_Task statement:_
Take the lines below from the one with "Given: Refresh the control tree" through the one with "The width and" and retype them exactly. Include nothing else, and no pictures.

_Data for the task:_
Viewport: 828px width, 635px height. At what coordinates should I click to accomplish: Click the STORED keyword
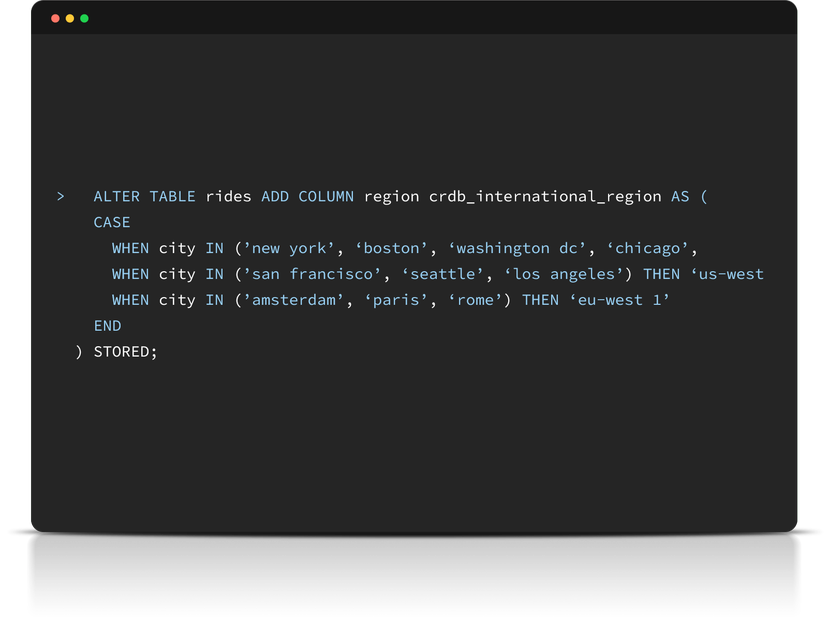tap(123, 351)
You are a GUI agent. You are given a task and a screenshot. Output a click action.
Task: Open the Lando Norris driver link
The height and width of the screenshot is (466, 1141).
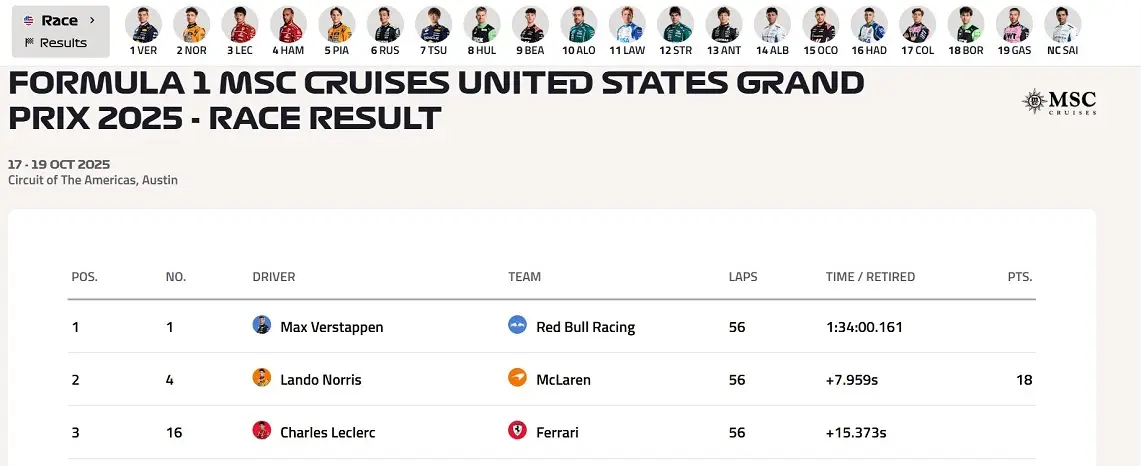point(320,380)
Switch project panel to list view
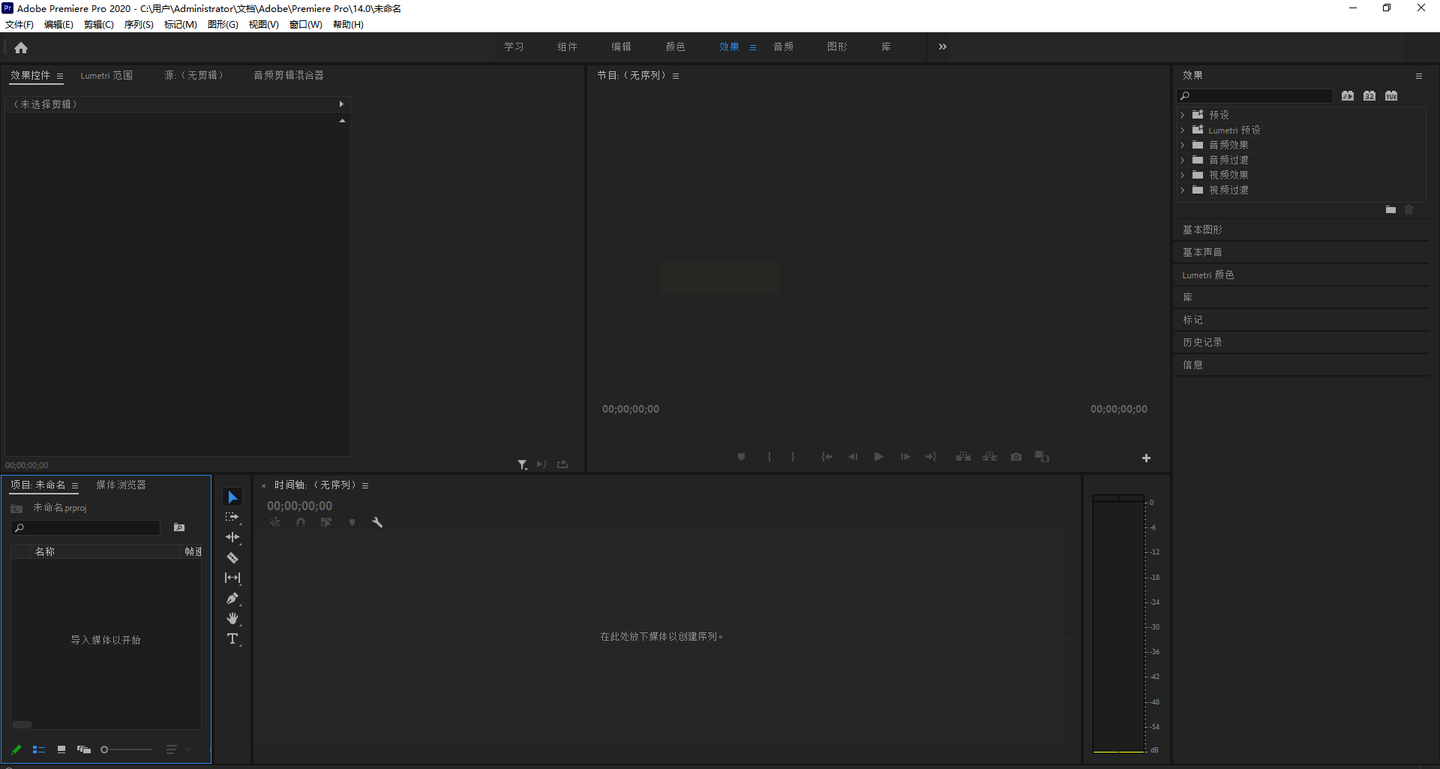The height and width of the screenshot is (769, 1440). [39, 749]
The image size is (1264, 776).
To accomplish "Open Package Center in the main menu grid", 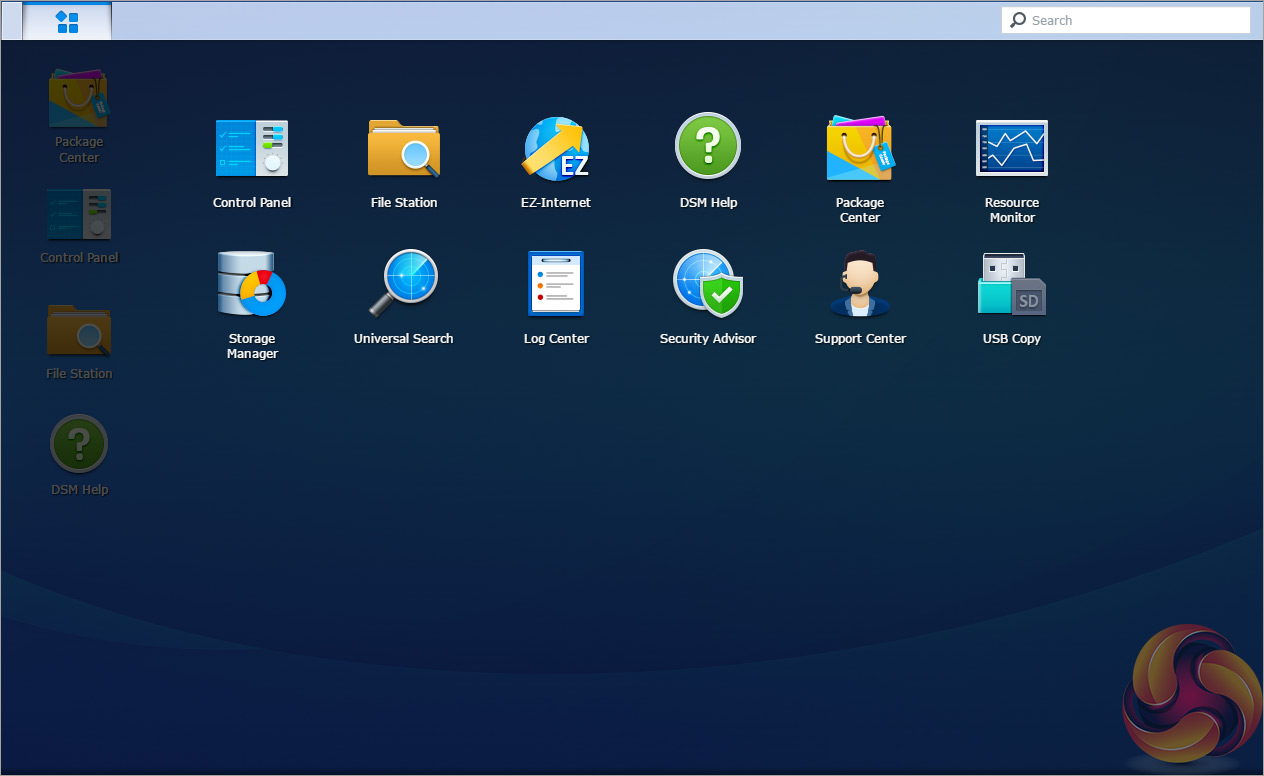I will (x=860, y=149).
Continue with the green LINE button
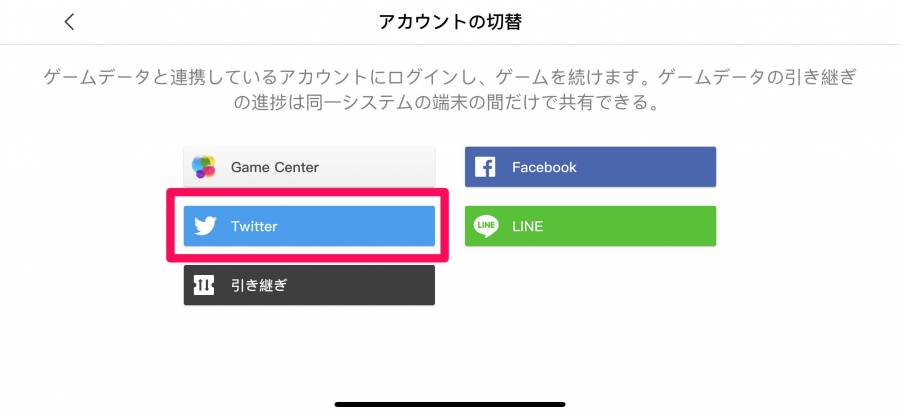Screen dimensions: 900x415 point(590,226)
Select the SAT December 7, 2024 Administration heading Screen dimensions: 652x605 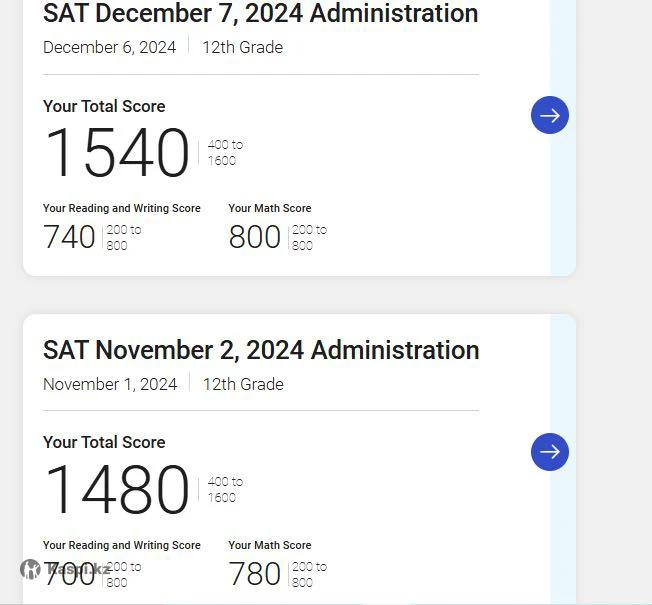(x=260, y=14)
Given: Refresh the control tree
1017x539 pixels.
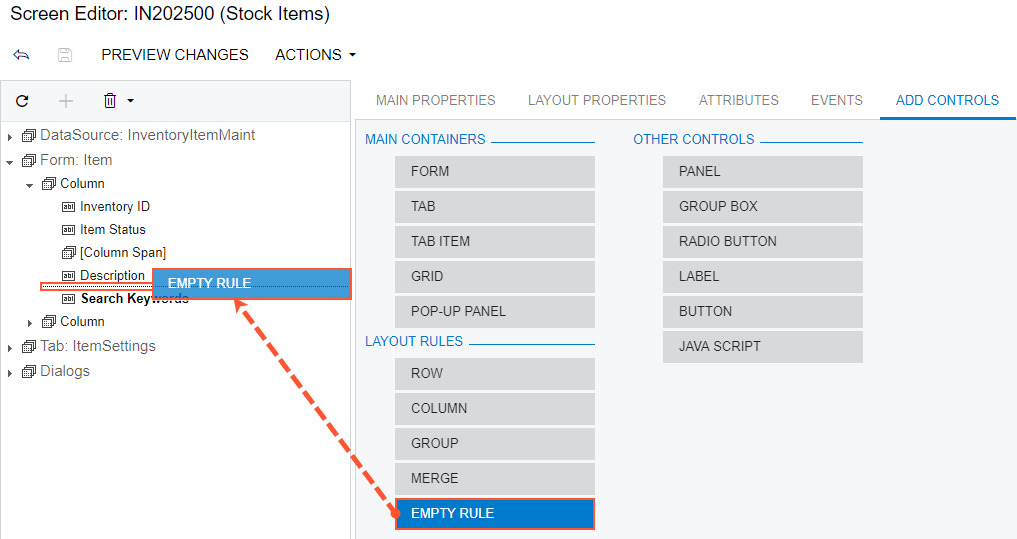Looking at the screenshot, I should tap(22, 101).
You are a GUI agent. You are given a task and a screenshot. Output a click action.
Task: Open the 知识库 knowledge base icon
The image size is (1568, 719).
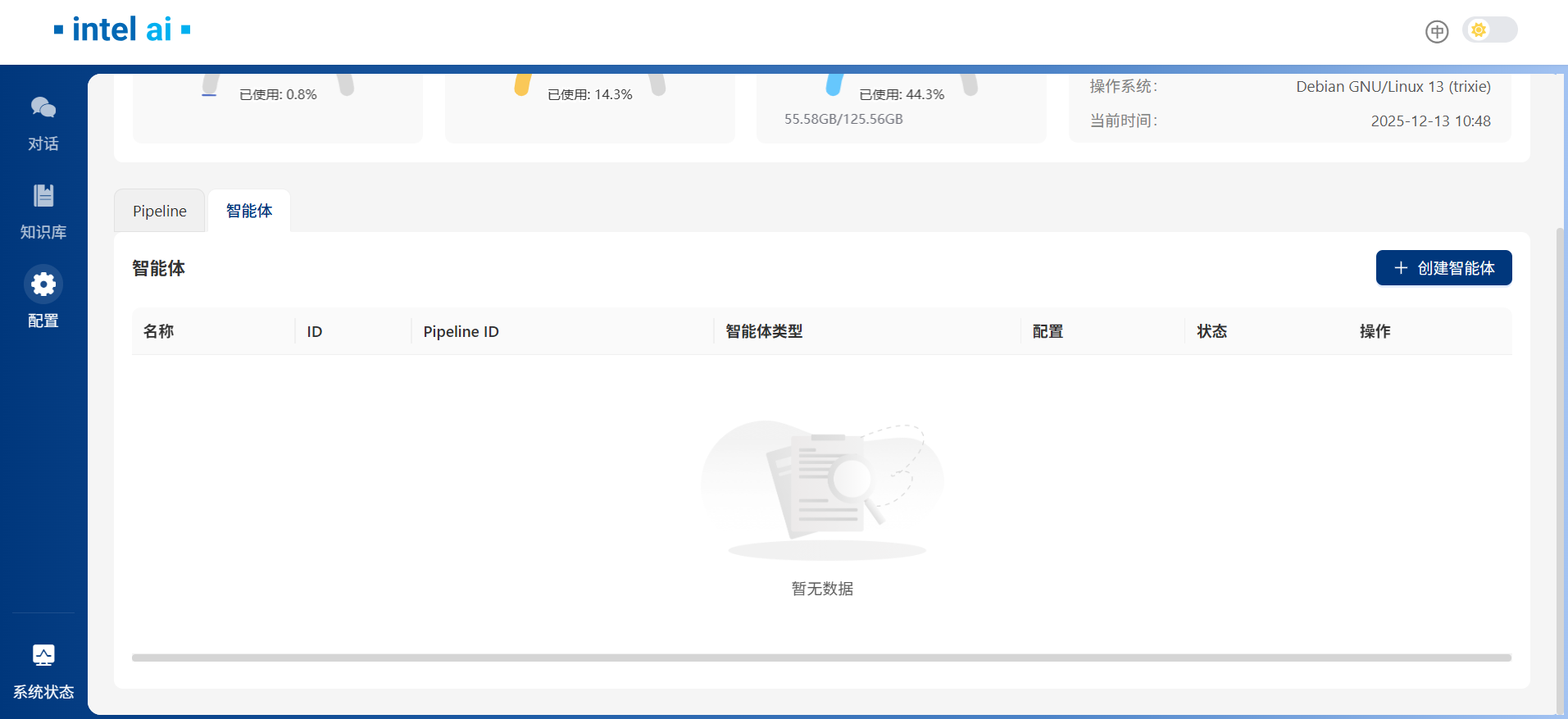pos(43,196)
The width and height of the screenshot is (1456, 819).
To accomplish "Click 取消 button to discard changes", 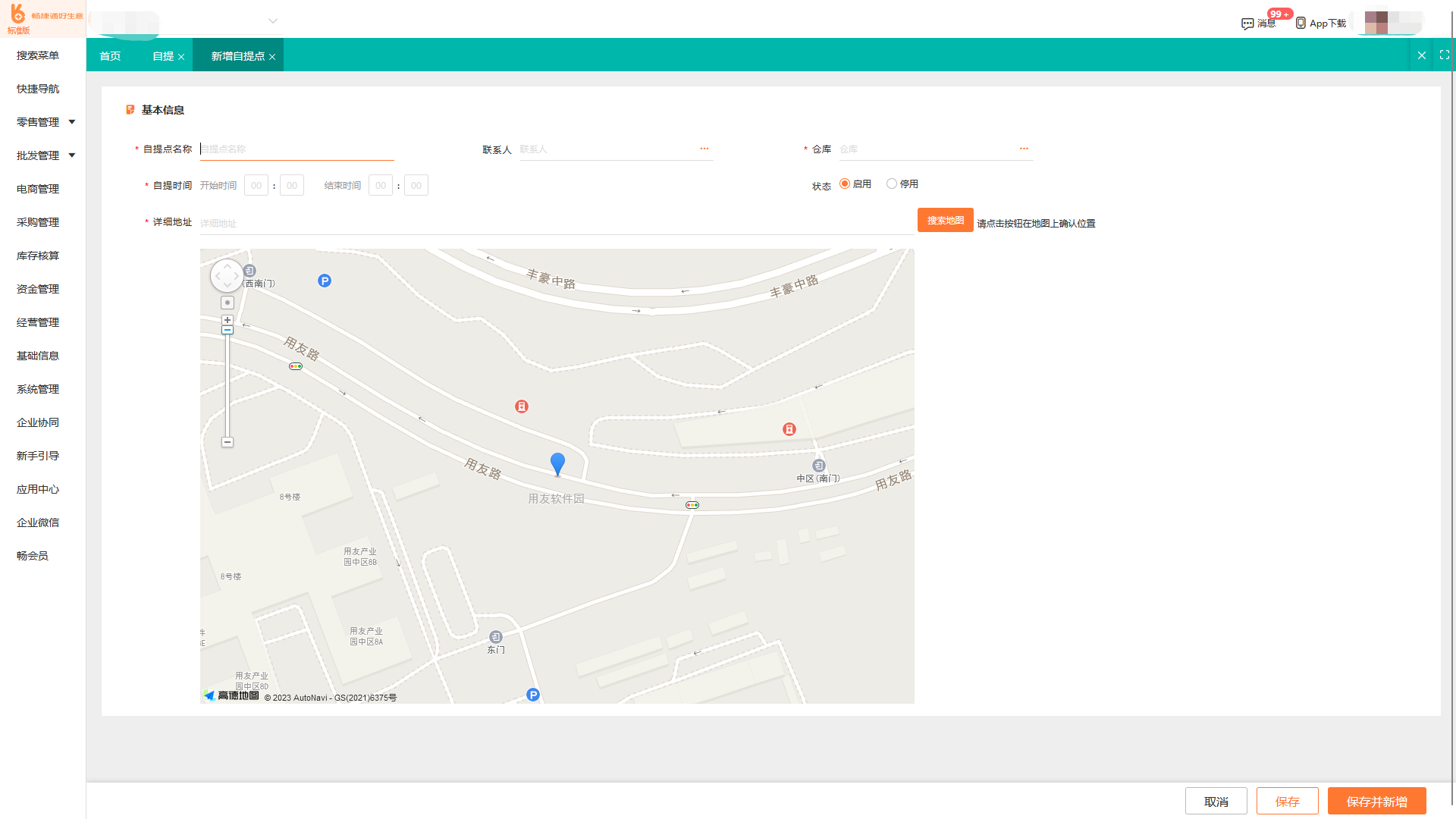I will [x=1218, y=800].
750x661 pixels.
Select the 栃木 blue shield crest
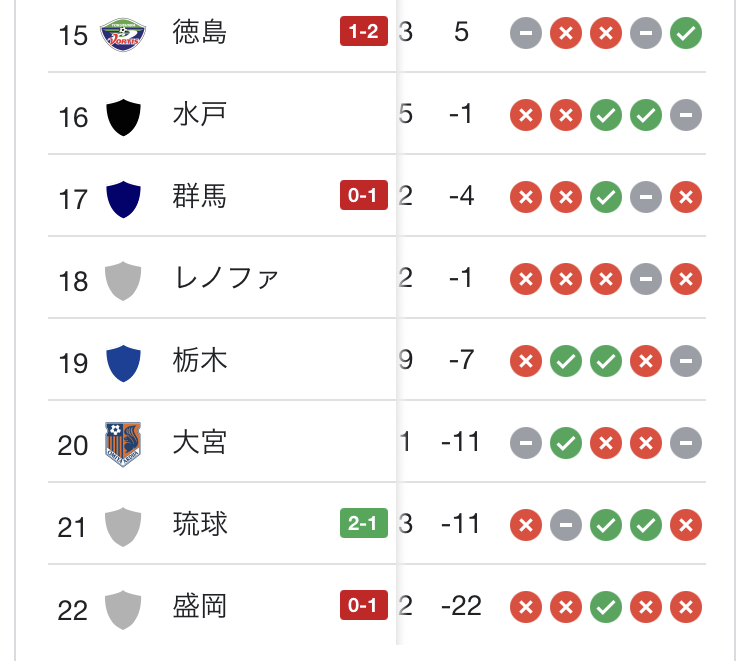(123, 361)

_Exercise solution:_
Given: Refresh the control tree
1017x539 pixels.
Looking at the screenshot, I should tap(22, 101).
You are a GUI agent. You are given a task and a screenshot. Output a click action.
Task: Open the 知识库 knowledge base icon
The image size is (1568, 719).
pos(43,196)
The width and height of the screenshot is (1456, 819).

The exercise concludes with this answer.